▶ What to produce: Working from the start of the listing, please write out exactly the lines through the one that holds "Given: Open the Terms of Service link", both included, and omit all pictures.

▶ The input:
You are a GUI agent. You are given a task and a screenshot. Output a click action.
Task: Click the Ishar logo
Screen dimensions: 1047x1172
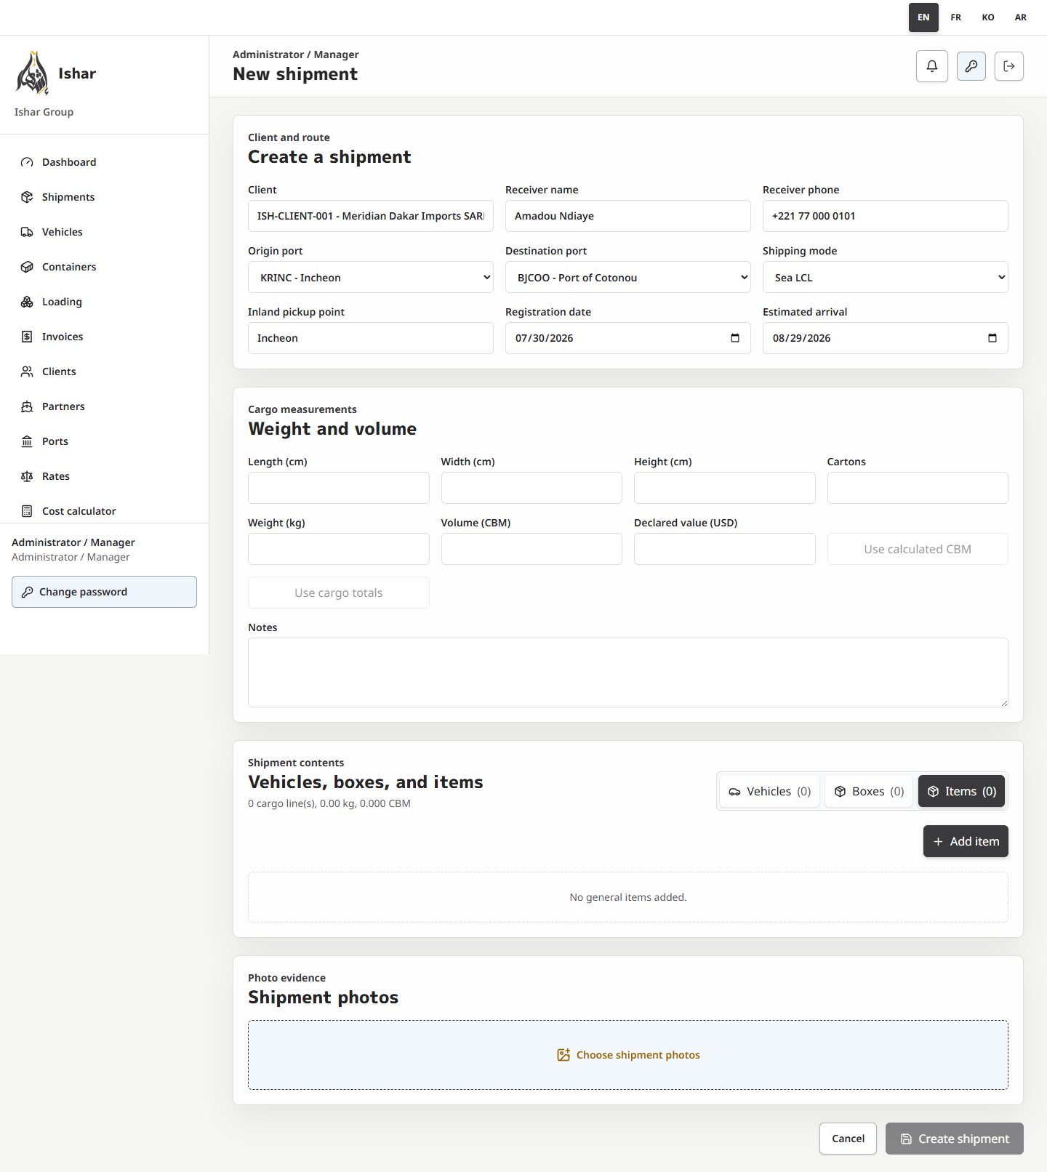pyautogui.click(x=33, y=73)
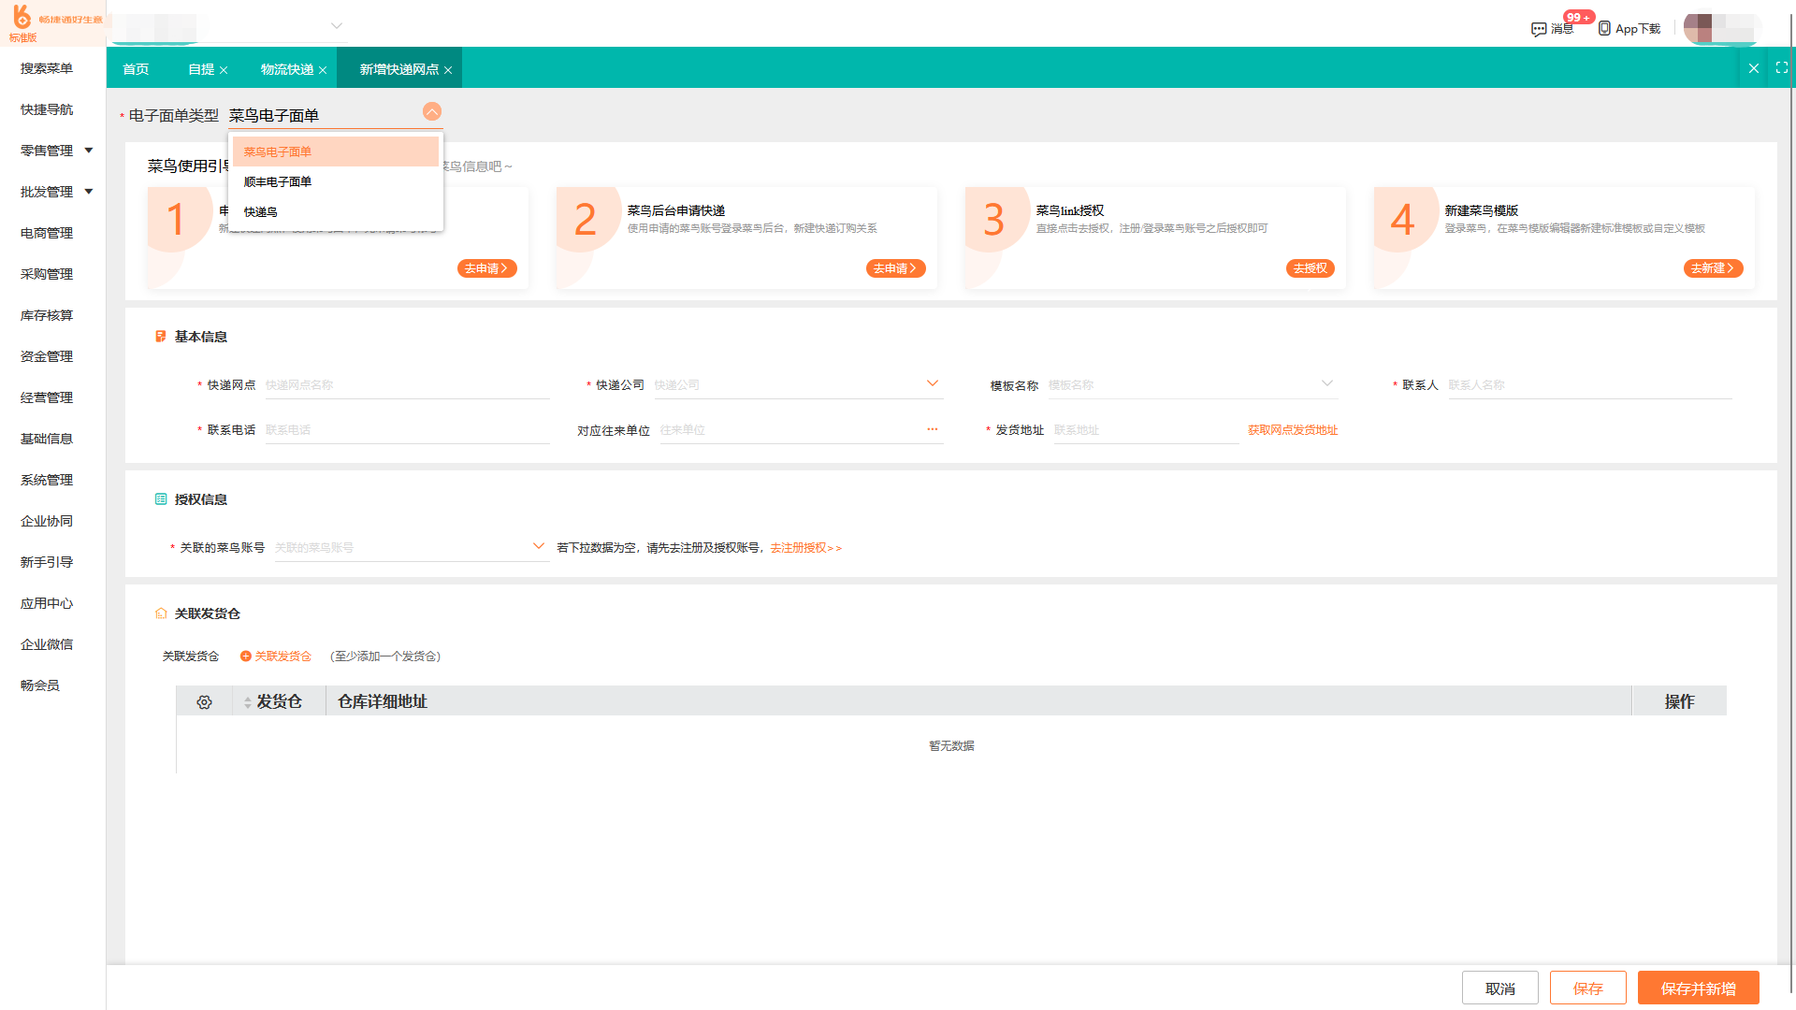Expand 快递公司 dropdown selector
Screen dimensions: 1796x1010
pos(934,383)
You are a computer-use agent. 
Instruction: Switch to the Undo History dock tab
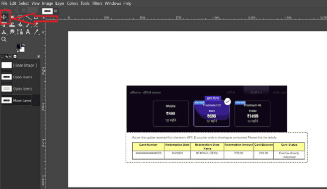click(x=10, y=56)
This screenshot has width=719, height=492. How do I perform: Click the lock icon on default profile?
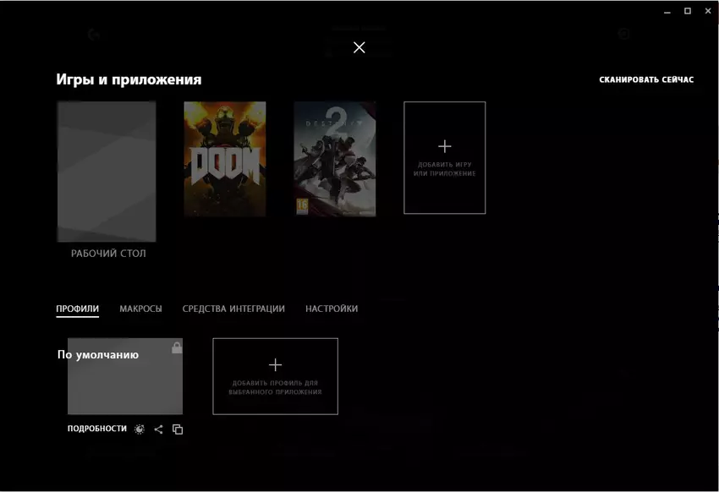click(177, 347)
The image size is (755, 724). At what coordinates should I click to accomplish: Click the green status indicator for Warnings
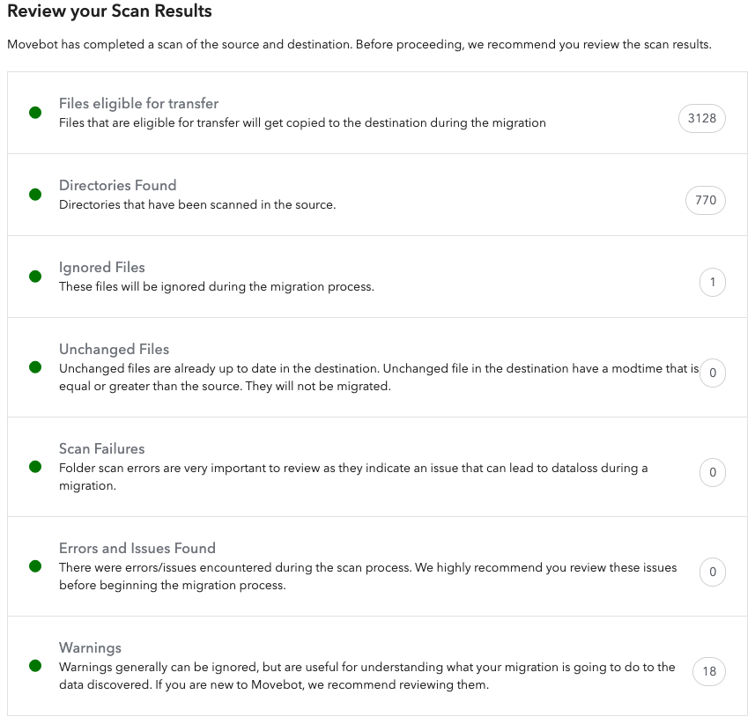coord(34,666)
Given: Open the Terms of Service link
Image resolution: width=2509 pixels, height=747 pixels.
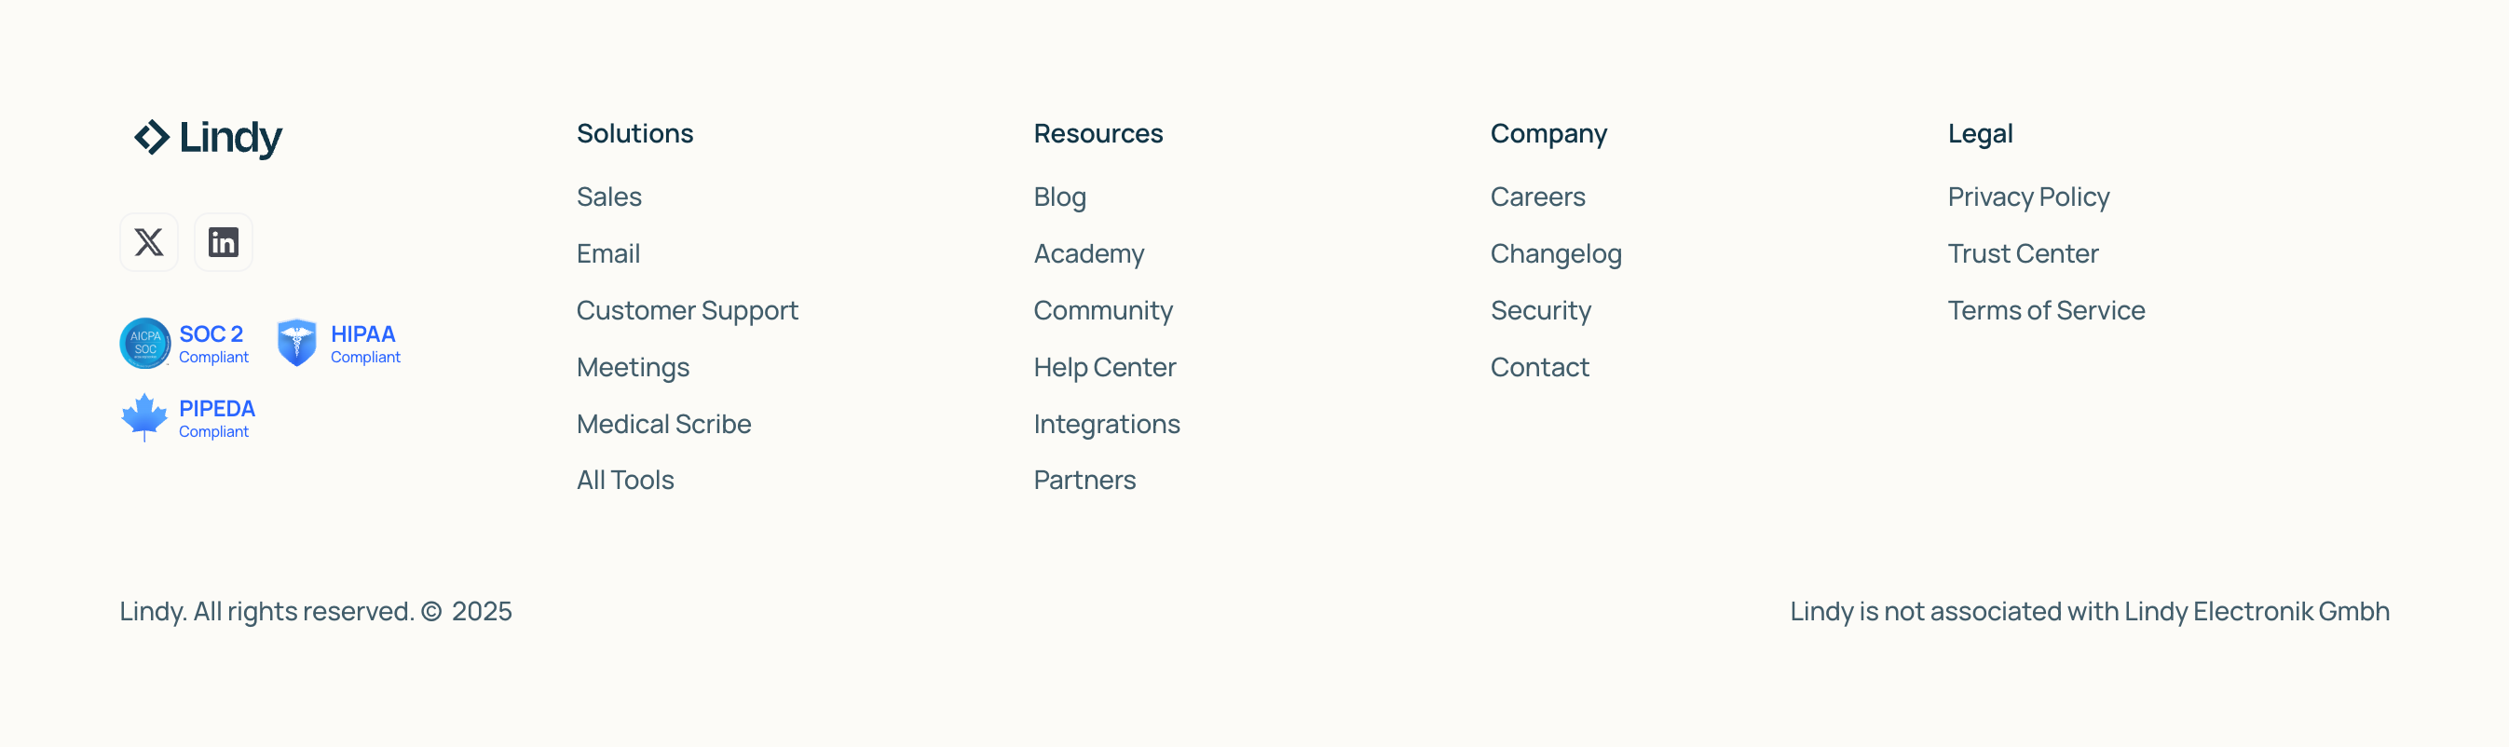Looking at the screenshot, I should click(x=2045, y=311).
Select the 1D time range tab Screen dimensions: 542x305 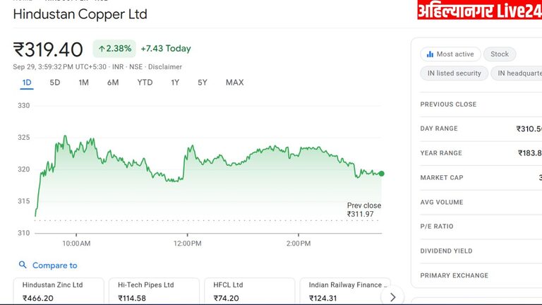tap(27, 83)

▶ Task response:
You are a GUI agent. You are given a task and a screenshot. Output a click action.
Task: Click the Ishar logo
Screen dimensions: 1047x1172
pyautogui.click(x=33, y=73)
Expand 快递公司 dropdown selector
Screen dimensions: 1796x1010
pos(934,383)
You are a computer-use agent. 
Instruction: Switch to the Undo History dock tab
click(x=10, y=56)
This screenshot has width=719, height=492. How do I perform: Click the lock icon on default profile?
click(177, 347)
The image size is (755, 724). At what coordinates should I click to accomplish: Click the green status indicator for Warnings
coord(34,666)
Given: Open the Terms of Service link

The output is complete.